The .hhconfig file should go in the top-level directory of your project codebase. The typechecker needs to globally analyze your code in order to do proper typechecking, and so it needs to know where the root of your project is. It uses the .hhconfig file for this -- when invoking the hh_client typechecker, it will look for the first .hhconfig it can find at or above the current directory, and then check all files under the location where the .hhconfig resides.
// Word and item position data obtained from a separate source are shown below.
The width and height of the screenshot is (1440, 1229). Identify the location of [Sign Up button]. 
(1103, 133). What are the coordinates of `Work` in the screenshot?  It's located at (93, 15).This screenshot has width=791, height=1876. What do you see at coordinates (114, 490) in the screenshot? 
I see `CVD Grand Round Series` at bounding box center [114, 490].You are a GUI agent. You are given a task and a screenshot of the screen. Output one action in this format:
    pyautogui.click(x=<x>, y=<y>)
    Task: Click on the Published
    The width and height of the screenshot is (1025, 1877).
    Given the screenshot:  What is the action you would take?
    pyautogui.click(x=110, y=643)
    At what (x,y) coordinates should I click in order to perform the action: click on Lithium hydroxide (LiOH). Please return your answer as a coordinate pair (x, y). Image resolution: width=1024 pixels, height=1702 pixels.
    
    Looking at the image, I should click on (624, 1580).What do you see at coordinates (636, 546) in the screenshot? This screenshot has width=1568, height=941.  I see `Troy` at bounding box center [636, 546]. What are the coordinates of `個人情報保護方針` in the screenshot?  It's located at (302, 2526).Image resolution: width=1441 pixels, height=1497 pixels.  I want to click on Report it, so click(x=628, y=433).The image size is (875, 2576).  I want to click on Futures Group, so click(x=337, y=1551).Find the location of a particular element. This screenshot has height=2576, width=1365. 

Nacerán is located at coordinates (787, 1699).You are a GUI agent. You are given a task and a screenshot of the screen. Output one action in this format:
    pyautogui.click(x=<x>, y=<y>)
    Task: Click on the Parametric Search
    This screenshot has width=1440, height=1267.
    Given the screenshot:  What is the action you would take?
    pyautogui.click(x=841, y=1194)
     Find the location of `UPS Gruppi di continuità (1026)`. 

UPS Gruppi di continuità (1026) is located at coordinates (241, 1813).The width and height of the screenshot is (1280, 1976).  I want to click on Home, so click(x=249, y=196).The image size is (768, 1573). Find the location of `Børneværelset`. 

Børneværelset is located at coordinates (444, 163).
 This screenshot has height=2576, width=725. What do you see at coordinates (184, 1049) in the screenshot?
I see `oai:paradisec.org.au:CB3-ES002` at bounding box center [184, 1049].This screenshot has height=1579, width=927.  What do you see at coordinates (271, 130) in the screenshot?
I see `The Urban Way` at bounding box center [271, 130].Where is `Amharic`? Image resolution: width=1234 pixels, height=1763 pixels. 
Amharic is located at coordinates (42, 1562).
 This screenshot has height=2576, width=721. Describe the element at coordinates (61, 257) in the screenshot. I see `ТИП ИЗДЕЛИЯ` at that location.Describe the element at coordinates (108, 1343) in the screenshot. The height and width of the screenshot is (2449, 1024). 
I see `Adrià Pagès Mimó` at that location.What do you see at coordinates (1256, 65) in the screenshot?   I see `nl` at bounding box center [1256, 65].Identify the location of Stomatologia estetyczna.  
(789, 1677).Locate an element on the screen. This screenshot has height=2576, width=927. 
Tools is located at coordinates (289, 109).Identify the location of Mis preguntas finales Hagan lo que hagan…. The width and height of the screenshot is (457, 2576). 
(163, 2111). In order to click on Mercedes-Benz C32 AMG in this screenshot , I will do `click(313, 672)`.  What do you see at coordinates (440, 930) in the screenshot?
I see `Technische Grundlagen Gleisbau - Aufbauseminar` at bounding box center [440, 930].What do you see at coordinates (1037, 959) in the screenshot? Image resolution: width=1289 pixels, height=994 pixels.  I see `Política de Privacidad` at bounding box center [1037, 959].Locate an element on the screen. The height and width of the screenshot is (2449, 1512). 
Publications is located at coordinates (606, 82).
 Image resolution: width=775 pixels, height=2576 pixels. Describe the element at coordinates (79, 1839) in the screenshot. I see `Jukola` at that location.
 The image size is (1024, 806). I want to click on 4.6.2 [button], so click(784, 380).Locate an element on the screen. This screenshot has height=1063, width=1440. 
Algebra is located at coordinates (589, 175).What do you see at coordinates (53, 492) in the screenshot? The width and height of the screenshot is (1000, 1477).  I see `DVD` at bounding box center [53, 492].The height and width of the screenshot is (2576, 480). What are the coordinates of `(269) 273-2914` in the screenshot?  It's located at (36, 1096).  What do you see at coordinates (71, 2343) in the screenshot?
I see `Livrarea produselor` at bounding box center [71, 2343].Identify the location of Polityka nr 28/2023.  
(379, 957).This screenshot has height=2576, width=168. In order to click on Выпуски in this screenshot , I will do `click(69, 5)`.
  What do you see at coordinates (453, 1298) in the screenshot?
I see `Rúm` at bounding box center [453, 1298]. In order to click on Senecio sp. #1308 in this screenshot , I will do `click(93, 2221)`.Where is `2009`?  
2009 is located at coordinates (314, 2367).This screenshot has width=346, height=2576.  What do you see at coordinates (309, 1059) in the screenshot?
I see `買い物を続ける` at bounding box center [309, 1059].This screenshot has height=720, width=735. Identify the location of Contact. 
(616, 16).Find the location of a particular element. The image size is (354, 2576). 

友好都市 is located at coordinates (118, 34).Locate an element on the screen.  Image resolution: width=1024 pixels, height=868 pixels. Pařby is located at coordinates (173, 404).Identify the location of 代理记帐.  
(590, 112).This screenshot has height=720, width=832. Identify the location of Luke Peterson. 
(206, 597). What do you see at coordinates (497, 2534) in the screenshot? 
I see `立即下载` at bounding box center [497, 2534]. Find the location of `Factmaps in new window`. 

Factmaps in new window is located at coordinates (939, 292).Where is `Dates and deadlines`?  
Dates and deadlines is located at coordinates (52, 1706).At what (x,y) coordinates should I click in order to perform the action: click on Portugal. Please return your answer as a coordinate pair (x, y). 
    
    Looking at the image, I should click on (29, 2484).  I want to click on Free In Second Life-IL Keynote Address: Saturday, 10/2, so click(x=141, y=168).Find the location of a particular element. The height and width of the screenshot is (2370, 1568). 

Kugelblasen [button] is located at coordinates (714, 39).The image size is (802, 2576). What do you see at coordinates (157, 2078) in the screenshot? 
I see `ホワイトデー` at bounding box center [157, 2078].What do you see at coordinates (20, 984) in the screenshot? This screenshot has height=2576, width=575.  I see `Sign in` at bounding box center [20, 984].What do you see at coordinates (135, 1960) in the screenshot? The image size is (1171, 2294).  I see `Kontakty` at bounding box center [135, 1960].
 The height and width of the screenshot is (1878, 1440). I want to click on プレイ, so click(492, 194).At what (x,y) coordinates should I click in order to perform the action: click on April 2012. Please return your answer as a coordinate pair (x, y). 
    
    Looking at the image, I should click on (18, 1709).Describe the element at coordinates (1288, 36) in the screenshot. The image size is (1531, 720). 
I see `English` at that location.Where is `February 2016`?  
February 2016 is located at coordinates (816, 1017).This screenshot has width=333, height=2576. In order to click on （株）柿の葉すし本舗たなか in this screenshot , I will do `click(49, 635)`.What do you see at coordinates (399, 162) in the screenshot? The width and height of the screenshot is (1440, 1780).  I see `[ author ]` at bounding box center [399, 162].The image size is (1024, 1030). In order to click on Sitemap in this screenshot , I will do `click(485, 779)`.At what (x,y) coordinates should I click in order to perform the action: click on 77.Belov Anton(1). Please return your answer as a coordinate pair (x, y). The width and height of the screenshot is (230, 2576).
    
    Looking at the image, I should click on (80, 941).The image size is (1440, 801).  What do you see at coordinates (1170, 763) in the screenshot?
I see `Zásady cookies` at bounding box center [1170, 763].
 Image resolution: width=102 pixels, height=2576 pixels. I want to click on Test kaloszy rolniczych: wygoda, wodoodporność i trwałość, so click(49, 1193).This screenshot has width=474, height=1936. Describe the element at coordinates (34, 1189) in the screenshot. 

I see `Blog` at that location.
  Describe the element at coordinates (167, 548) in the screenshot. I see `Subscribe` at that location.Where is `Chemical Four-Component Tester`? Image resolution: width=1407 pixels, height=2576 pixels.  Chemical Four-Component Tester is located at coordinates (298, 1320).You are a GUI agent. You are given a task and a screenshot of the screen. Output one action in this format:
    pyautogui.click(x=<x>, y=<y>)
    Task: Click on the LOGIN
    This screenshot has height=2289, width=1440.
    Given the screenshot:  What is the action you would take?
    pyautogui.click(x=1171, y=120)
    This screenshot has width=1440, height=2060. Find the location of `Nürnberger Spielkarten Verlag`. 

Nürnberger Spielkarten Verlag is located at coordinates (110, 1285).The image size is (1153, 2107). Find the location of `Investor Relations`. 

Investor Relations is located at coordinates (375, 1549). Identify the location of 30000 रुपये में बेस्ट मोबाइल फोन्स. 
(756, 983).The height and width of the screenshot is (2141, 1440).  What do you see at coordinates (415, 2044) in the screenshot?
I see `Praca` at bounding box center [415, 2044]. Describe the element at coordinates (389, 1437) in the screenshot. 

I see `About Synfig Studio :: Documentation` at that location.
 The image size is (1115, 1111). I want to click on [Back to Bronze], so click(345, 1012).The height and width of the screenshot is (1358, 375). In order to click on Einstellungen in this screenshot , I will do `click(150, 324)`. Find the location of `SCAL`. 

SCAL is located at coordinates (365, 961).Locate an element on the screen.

The normal sequence to create a new .hhconfig and run the typechecker for the first time is as follows:

%(root project directory) touch .hhconfig
# Then run the typechecker client.
%(root project directory) hh_client

Common Configuration Options

Normally a default, empty .hhconfig will serve fine for type checking. However, there are a few configuration options that can be put inside a .hhconfig file.

assume_php

Default value: true Usage: assume_php = false

In strict mode files, the typechecker has the luxury of assuming everything that code references is also in Hack, since PHP compatibility is disabled (among other things). Partial mode files don't have this luxury. Since partial mode has full interoperability with PHP, code therein is allowed to call PHP functions and manipulate PHP classes -- code the typechecker can't see. This means that when the typechecker sees a class or function name in a partial mode file that it knows nothing about, it must assume that class or function is defined in a PHP file it can't see, and must allow the code to pass.

This works well for PHP compatibility, and is typically what you want in a partially converted codebase. However, it has some downsides -- most notably, it won't catch typos or accidental references to classes that really don't exist. Those problems will manifest only at runtime.

The assume_php option controls this behavior. Its default value, true, works as described above. When set to false, then the typechecker no longer assumes that references in partial mode files to classes and functions it doesn't know about must be valid in a PHP file it can't see. It raises an error for this in partial mode files just like it would for strict mode files. This helps coverage of partially converted codebases immensely. In order to get this increased coverage, however, all of your code must of course be visible to the typechecker, of course -- your conversion must be far enough along that all code is in Hack files (even if it's only decl mode). The code does not need to be fully converted to strict mode; getting this increased coverage outside of strict mode is the point of this option.

user_attributes

Default value: empty Usage: user_attributes = CustomAttribute1 CustomAttribute2

You can populate the user_attributes configuration settings with all of your custom user attributes. The primary use of this setting is to help ensure that you are not misspelling any attributes within your codebase. It also ensures that you can keep track of what attributes should be used to avoid any rogue attributes from being added to your code.

Advanced Configuration Options

You almost certainly do not need to change any of these options, and will break things if you do so improperly. They are included here for completeness.

Memory

These are for advanced tweaking of how the typechecker uses memory. Unless your codebase consists of more than 10,000,000 lines of code, you won't need to change these.

  • gc_minor_heap_size -- standard configuration parameter for OCaml GC
  • gc_space_overhead -- standard configuration parameter for OCaml GC
  • sharedmem_global_size -- size of region the typechecker uses to store global type information about your codebase
  • sharedmem_heap_size -- size of total region shared between threads used for both permanent and temporary storage when typechecking

unsafe_xhp

Default value: false Usage: unsafe_xhp = true

Setting this option to true seriously cripples the typechecker's analysis of XHP files, completely hiding certain large classes of errors when working with XHP. This is only useful if you manually added Hack types to certain ancient versions of the XHP library, before Hack support was added directly into the library, and then haven't upgraded in the ensuing 4 years. (If you are wondering if you fall into this category, you do not.)